Young European jobseekers are suffering the most in the OECD, with unemployment close to historic highs across the Continent. More than one in five young people in the labour market in France, the United Kingdom, Sweden, Poland, Ireland and Italy are out of work.
Youth unemployment is more than double the unemployment rate affecting the general population across the OECD. In some countries such as Greece and Spain, it’s three times higher.
“Governments need to address this economic and social problem with decisive and concrete action,” said OECD Secretary-General Angel Gurría. “My message to G20 Ministers in Guadalajara is that there are cost-effective ways to boost the employment prospects of youth, and that any fiscal consolidation strategy needs to be smart, growth-friendly and take care of future generations. We propose concrete and targeted policy action and investment in skills and education of the young to give them hope for a better future.”
Youth unemployment rates in OECD countries, December 2007 - March 2012
Percentage of total youth labour force (15-24)
The data is available here in Excel
The unemployment rate alone does not reflect the full picture, as many young people who have left education no longer appear in labour force statistics. At least 23 million young people in OECD countries are neither in education, employment or training - so-called NEETs – more than half of whom have given up looking for work.
There is growing concern that a significant and growing proportion of youth, even among those who would have found jobs in good times, are at high risk of prolonged unemployment or inactivity.
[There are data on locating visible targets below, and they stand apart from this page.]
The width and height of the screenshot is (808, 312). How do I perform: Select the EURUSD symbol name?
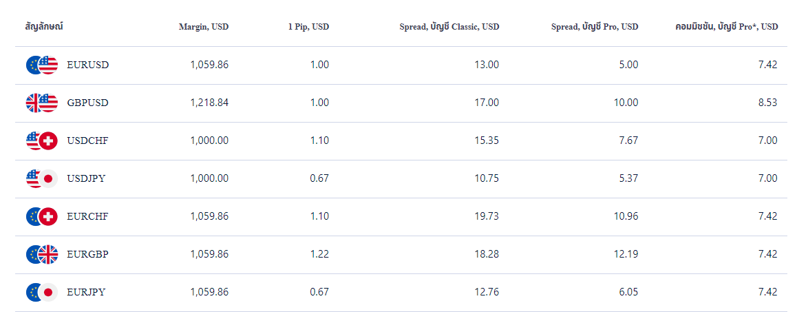coord(88,65)
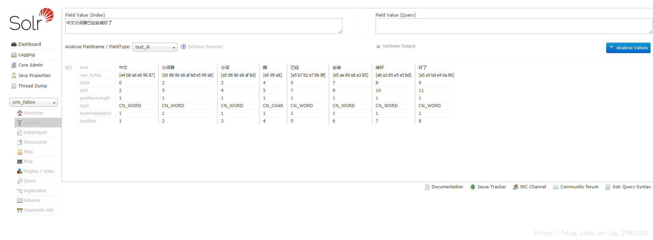Click the Schema Browser help icon
The width and height of the screenshot is (653, 240).
183,47
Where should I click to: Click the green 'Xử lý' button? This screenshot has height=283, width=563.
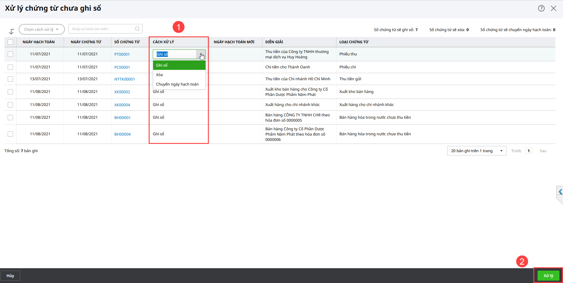[548, 276]
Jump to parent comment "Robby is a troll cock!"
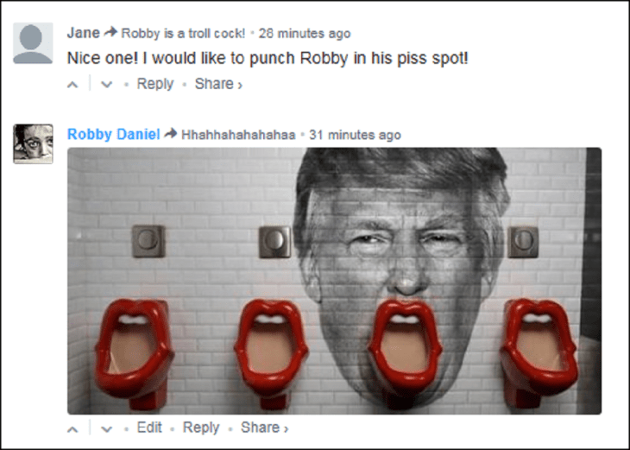630x450 pixels. click(x=183, y=34)
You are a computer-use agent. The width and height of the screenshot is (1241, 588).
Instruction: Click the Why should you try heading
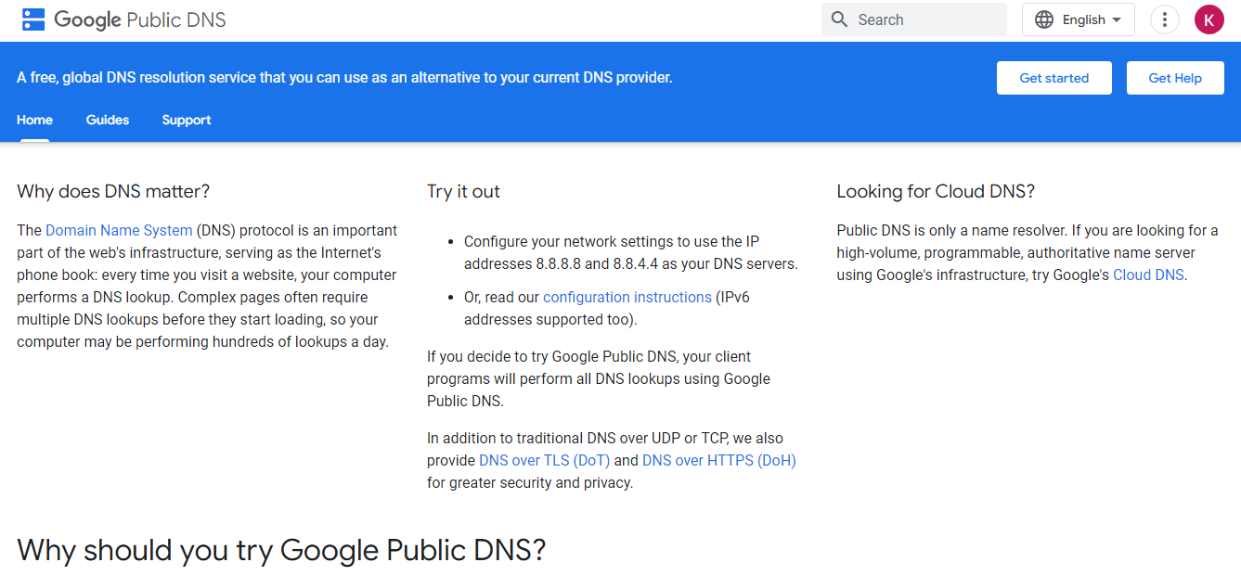coord(281,550)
This will likely hurt their entire careers and livelihoods.
Youth labour market difficulties are not confined to advanced countries but also affect most G20 emerging economies. While in some emerging economies the youth unemployment rate is very high, like in South Africa where one in two youth in the labour force is jobless, in others many youth are either inactive or struggle in precarious and informal jobs that do not provide social security coverage or career prospects.
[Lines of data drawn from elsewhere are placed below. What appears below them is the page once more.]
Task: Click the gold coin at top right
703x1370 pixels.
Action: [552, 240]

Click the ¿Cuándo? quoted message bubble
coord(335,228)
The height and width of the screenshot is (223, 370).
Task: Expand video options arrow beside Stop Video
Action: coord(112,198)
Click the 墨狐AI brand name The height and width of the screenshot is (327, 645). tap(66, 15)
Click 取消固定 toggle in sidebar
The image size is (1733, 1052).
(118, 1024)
In the short-term, says the OECD, governments should prioritise measures that target young people most at risk, notably those who leave school with few or no qualifications, or the children of immigrants. They should:
- move towards early intervention programmes and effective job-search assistance for different groups of youth;
- strengthen apprenticeship and other dual vocational training programmes for low-skilled youth;
- encourage firms to hire youth by reducing social security contributions or introducing wage subsidies. These should target low-skilled youth and those who have completed their apprenticeships, as well as small and medium-sized firms;
- reduce the gap between employment protection regulations on permanent employment and temporary contracts that can prevent entry-level jobs from acting as a stepping stone to more stable careers;
- ensure that minimum wages are not set at levels that discourage employers from hiring inexperienced and low-skilled young people.